Paediatric human population

The protection and effectiveness of LysaKare in kids less than 18 years have never been set up.

Simply no data can be found.

Approach to administration

Just for intravenous make use of.

LysaKare should be given as a 4-hour infusion (250 mL/hour) beginning 30 minutes just before administration of lutetium ( 177 Lu) oxodotreotide to obtain optimal renal protection.

LysaKare and lutetium ( 177 Lu) oxodotreotide must be provided through another infusion series.

four. 3 Contraindications

• Hypersensitivity towards the active substances or to one of the excipients classified by section six. 1 .

• Pre-existing medically significant hyperkalaemia if not really adequately fixed before starting the LysaKare infusion (see section 4. 4).

four. 4 Particular warnings and precautions to be used

Hyperkalaemia

An increase of serum potassium levels might occur in patients getting arginine and lysine. Serum potassium level increases are usually mild and transient. In accordance to limited available data maximum amounts should be reached approximatively simply by 4 to 5 hours after start of infusion and really should return to regular levels simply by 24 hours.

Serum potassium levels should be tested just before each treatment with LysaKare. In case of hyperkalaemia, patient's great hyperkalaemia and concomitant medicine should be examined. Hyperkalaemia should be corrected appropriately before starting the infusion (see section four. 3).

In case of pre-existing clinically significant hyperkalaemia, an additional monitoring just before LysaKare infusion must make sure hyperkalaemia continues to be successfully fixed. The patient needs to be monitored carefully for signs of hyperkalaemia, e. g. dyspnoea, weak point, numbness, heart problems and heart manifestations (conduction abnormalities and cardiac arrhythmias). An ECG should be performed prior to preventing powering the patient.

Vital signals should be supervised during the infusion regardless of primary serum potassium levels. Sufferers should be advised to drink significant quantities of water (at least 1 glass every single hour) when needed of infusion to remain hydrated and assist in excretion of excess serum potassium.
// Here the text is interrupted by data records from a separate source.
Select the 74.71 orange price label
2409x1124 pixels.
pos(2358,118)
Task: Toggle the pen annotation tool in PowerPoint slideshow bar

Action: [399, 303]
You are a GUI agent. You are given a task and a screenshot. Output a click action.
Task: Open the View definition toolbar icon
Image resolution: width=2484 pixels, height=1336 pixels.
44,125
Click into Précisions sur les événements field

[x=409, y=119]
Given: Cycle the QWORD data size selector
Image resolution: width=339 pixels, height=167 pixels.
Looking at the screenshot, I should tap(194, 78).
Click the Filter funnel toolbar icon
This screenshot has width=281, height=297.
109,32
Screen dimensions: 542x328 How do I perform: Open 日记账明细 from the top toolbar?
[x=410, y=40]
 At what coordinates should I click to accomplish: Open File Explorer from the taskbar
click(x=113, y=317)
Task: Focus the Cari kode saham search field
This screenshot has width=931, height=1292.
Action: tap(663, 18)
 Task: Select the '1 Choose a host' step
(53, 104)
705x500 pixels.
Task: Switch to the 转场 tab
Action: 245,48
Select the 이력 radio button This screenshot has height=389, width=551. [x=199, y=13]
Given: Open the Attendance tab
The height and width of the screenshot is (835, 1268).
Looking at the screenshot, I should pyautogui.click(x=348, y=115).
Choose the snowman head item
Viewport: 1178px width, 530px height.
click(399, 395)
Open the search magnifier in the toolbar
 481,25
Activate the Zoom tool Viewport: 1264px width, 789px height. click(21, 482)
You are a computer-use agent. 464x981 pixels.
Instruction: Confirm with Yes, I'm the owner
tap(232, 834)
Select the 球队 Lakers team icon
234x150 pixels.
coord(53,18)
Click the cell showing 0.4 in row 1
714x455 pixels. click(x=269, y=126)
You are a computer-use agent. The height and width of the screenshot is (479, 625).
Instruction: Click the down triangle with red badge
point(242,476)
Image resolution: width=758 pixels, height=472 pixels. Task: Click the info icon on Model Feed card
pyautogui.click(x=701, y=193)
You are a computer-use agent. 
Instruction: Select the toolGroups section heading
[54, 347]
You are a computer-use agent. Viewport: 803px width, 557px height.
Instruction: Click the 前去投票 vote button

In case hyperkalaemia symptoms develop during LysaKare infusion, suitable corrective procedures must be used. In case of serious symptomatic hyperkalaemia, discontinuation of LysaKare infusion should be considered, taking into account the risk-benefit of renal protection compared to acute hyperkalaemia.

Individuals with renal impairment

The use of arginine and lysine has not been particularly studied in patients with renal disability. Arginine and lysine are substantially excreted and reabsorbed by the kidney, and their particular efficacy in the decrease of renal radiation publicity is dependent about this. Due to the possibility of clinical problems related to quantity overload and an increase of potassium in blood linked to the use of LysaKare, this product must not be administered in patients with creatinine distance < 30 mL/min. Kidney function (creatinine and creatinine clearance) ought to be tested prior to each administration.

Care ought to be taken with LysaKare make use of in individuals with creatinine clearance among 30 and 50 mL/min. Treatment with lutetium ( 177 Lu) oxodotreotide is definitely not recommended pertaining to patients with renal function between 30 and 50 mL/min consequently , the benefit risk for these individuals will always have to be weighed thoroughly, which should consist of consideration of the increased risk for transient hyperkalemia during these patients.

Patiens with hepatic disability

The usage of arginine and lysine is not studied in patients with severe hepatic impairment. Liver organ function (alanine aminotransferase [ALAT], aspartate aminotransferase [ASAT], albumin, bilirubin) ought to be tested prior to each administration.

Care must be taken with LysaKare make use of in individuals with serious hepatic disability and in case of possibly total bilirubinemia > three times the upper limit of regular or albuminemia < 30 g/L and prothrombin percentage < 70% during treatment. Treatment with lutetium ( 177 Lu) oxodotreotide is usually not recommended during these circumstances.

Center failure

Because of potential for medical complications associated with volume overburden care must be taken with use of arginine and lysine in individuals with serious heart failing defined as course III or class 4 in the NYHA category.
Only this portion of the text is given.